■ Data for processing:
============================================================
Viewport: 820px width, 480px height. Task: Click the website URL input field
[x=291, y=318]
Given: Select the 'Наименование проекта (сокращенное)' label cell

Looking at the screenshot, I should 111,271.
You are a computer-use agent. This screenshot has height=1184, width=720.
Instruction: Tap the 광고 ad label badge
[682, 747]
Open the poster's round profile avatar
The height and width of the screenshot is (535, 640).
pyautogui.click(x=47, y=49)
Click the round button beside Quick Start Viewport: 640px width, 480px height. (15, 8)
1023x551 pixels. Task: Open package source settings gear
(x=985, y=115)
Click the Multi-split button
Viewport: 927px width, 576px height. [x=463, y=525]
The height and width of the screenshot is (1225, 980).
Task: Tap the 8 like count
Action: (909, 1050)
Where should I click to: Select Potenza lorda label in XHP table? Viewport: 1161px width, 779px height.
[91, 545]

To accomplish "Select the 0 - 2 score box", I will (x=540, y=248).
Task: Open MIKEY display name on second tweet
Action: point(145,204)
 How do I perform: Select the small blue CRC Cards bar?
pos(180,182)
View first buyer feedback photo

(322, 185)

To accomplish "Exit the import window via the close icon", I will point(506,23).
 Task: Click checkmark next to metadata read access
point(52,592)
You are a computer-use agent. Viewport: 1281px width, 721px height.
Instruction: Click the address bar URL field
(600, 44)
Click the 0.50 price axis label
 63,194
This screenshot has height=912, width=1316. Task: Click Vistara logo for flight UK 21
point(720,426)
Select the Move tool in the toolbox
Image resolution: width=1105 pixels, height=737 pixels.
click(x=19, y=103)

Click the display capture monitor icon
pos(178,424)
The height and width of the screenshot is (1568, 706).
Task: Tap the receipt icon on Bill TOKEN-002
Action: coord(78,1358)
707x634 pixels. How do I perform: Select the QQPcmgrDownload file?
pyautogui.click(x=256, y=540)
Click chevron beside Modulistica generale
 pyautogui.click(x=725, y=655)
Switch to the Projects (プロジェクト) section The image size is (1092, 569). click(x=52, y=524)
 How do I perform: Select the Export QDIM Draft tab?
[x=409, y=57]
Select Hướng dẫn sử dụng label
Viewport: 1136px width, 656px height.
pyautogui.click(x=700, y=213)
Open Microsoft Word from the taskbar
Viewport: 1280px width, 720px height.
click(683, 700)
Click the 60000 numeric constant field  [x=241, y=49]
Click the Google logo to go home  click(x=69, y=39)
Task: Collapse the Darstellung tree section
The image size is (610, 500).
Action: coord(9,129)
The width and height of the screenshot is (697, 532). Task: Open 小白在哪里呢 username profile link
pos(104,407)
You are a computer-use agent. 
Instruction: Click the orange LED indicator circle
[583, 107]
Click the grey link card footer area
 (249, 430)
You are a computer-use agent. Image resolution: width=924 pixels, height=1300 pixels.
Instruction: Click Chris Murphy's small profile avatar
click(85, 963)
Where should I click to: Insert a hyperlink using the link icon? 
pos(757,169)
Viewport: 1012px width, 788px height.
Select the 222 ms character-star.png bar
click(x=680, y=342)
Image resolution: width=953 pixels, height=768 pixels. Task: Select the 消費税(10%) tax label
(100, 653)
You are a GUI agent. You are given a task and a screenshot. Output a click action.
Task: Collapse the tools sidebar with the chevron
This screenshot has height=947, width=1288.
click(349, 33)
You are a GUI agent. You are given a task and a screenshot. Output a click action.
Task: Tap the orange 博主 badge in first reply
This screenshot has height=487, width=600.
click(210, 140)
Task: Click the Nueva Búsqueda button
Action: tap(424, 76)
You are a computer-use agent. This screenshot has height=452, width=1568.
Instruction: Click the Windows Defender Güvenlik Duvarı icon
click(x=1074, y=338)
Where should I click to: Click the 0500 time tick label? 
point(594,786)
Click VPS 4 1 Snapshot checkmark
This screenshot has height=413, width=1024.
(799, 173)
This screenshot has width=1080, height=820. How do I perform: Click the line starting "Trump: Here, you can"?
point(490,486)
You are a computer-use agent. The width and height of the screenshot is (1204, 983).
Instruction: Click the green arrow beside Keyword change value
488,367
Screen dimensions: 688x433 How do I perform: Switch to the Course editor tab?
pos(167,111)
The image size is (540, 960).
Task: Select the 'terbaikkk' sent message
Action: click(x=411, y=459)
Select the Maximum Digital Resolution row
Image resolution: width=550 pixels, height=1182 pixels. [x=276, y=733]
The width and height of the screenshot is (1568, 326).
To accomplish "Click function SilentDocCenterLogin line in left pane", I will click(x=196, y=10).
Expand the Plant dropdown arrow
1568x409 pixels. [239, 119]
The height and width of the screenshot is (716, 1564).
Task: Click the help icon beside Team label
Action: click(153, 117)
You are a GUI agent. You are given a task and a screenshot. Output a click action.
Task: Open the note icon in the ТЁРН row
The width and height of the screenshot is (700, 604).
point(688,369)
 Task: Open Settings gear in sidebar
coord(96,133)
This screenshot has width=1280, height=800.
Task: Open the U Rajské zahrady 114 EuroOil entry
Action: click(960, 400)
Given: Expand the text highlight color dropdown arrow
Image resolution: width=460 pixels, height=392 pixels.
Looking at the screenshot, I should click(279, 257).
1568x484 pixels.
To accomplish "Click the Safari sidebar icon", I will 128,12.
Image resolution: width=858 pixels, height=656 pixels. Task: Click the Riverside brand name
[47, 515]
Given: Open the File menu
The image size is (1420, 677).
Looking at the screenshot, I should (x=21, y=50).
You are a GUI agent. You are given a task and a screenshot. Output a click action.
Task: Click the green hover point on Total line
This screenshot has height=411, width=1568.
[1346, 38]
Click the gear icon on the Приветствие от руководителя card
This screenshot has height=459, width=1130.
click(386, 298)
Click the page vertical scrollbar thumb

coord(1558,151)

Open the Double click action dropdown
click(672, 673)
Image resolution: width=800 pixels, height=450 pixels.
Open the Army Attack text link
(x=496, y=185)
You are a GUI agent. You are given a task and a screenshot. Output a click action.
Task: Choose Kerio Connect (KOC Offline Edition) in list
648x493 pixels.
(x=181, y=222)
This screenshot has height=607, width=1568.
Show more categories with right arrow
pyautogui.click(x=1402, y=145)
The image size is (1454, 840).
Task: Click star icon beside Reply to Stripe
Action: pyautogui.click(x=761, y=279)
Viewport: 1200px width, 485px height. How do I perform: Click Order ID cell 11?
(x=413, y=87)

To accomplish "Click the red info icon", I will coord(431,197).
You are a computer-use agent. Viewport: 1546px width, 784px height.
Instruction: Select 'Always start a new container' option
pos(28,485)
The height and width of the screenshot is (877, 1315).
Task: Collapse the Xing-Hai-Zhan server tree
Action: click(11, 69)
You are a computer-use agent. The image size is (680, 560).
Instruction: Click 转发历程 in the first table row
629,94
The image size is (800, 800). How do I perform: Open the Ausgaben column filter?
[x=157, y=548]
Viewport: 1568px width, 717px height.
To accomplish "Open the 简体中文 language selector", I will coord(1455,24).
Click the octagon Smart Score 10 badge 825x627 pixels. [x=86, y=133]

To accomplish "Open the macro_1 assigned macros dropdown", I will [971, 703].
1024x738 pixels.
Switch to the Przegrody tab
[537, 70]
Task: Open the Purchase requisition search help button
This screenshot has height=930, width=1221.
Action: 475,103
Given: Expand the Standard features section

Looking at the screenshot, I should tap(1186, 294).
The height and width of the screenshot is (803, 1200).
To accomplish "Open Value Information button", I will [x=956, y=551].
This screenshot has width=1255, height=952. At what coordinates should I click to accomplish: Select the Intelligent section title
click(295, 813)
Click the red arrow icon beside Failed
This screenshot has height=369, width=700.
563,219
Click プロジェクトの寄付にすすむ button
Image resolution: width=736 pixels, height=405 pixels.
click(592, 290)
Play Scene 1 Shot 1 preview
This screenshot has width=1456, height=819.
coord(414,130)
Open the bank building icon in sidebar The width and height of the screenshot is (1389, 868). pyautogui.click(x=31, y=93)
============================================================
■ Assignment:
All that is wanted is the stretch of lines above from the one containing "Open the Double click action dropdown" through the one containing "This screenshot has height=607, width=1568.", duplicated exactly.

■ Answer section:
Open the Double click action dropdown
click(672, 673)
Image resolution: width=800 pixels, height=450 pixels.
Open the Army Attack text link
(x=496, y=185)
You are a GUI agent. You are given a task and a screenshot. Output a click action.
Task: Choose Kerio Connect (KOC Offline Edition) in list
648x493 pixels.
(x=181, y=222)
This screenshot has height=607, width=1568.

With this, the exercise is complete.